▶ _WHAT NEEDS TO BE DONE_:
Arrange every line of the records below into a Markdown table with the columns "Row" and "Record line," numbering the rows in order and omitting blank lines.

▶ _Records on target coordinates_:
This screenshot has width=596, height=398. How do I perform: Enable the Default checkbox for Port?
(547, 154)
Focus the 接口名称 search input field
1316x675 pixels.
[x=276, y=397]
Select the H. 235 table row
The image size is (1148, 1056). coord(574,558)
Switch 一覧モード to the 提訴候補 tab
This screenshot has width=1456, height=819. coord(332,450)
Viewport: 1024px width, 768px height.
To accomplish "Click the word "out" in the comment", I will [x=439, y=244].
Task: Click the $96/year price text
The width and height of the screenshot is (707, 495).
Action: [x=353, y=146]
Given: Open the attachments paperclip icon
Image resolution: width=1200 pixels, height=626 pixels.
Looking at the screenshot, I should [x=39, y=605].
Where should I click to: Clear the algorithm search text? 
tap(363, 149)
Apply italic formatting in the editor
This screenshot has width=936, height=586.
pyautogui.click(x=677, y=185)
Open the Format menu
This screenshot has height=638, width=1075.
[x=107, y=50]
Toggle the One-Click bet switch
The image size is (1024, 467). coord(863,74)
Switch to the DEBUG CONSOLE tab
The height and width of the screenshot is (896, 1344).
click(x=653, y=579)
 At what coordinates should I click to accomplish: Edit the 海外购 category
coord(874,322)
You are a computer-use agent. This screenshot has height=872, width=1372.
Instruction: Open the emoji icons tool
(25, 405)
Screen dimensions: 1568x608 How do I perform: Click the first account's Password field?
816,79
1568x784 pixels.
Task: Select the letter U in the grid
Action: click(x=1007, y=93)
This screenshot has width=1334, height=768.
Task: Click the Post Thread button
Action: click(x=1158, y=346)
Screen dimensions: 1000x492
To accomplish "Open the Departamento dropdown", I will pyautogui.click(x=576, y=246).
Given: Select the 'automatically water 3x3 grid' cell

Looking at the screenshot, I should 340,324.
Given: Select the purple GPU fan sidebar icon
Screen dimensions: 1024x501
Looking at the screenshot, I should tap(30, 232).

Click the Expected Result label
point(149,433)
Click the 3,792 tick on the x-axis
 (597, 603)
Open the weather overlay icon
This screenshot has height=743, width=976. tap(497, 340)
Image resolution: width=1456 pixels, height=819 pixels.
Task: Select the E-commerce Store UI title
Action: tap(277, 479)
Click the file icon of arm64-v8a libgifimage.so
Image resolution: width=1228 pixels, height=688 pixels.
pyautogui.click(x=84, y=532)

▶ _COMPLETED EXERCISE_:
| Row | Record line |
|---|---|
| 1 | This screenshot has width=596, height=398. How do I perform: Enable the Default checkbox for Port? |
| 2 | (547, 154) |
| 3 | Focus the 接口名称 search input field |
| 4 | 1316x675 pixels. |
| 5 | [x=276, y=397] |
| 6 | Select the H. 235 table row |
| 7 | The image size is (1148, 1056). coord(574,558) |
| 8 | Switch 一覧モード to the 提訴候補 tab |
| 9 | This screenshot has width=1456, height=819. coord(332,450) |
| 10 | Viewport: 1024px width, 768px height. |
| 11 | To accomplish "Click the word "out" in the comment", I will [x=439, y=244]. |
| 12 | Task: Click the $96/year price text |
| 13 | The width and height of the screenshot is (707, 495). |
| 14 | Action: [x=353, y=146] |
| 15 | Given: Open the attachments paperclip icon |
| 16 | Image resolution: width=1200 pixels, height=626 pixels. |
| 17 | Looking at the screenshot, I should [x=39, y=605]. |
| 18 | Where should I click to: Clear the algorithm search text?  |
| 19 | tap(363, 149) |
| 20 | Apply italic formatting in the editor |
| 21 | This screenshot has width=936, height=586. |
| 22 | pyautogui.click(x=677, y=185) |
| 23 | Open the Format menu |
| 24 | This screenshot has height=638, width=1075. |
| 25 | [x=107, y=50] |
| 26 | Toggle the One-Click bet switch |
| 27 | The image size is (1024, 467). coord(863,74) |
| 28 | Switch to the DEBUG CONSOLE tab |
| 29 | The height and width of the screenshot is (896, 1344). |
| 30 | click(x=653, y=579) |
| 31 |  At what coordinates should I click to accomplish: Edit the 海外购 category |
| 32 | coord(874,322) |
| 33 | You are a computer-use agent. This screenshot has height=872, width=1372. |
| 34 | Instruction: Open the emoji icons tool |
| 35 | (25, 405) |
| 36 | Screen dimensions: 1568x608 How do I perform: Click the first account's Password field? |
| 37 | 816,79 |
| 38 | 1568x784 pixels. |
| 39 | Task: Select the letter U in the grid |
| 40 | Action: click(x=1007, y=93) |
| 41 | This screenshot has width=1334, height=768. |
| 42 | Task: Click the Post Thread button |
| 43 | Action: click(x=1158, y=346) |
| 44 | Screen dimensions: 1000x492 |
| 45 | To accomplish "Open the Departamento dropdown", I will pyautogui.click(x=576, y=246). |
| 46 | Given: Select the 'automatically water 3x3 grid' cell |
| 47 | Looking at the screenshot, I should 340,324. |
| 48 | Given: Select the purple GPU fan sidebar icon |
| 49 | Screen dimensions: 1024x501 |
| 50 | Looking at the screenshot, I should tap(30, 232). |
| 51 | Click the Expected Result label |
| 52 | point(149,433) |
| 53 | Click the 3,792 tick on the x-axis |
| 54 |  (597, 603) |
| 55 | Open the weather overlay icon |
| 56 | This screenshot has height=743, width=976. tap(497, 340) |
| 57 | Image resolution: width=1456 pixels, height=819 pixels. |
| 58 | Task: Select the E-commerce Store UI title |
| 59 | Action: tap(277, 479) |
| 60 | Click the file icon of arm64-v8a libgifimage.so |
| 61 | Image resolution: width=1228 pixels, height=688 pixels. |
| 62 | pyautogui.click(x=84, y=532) |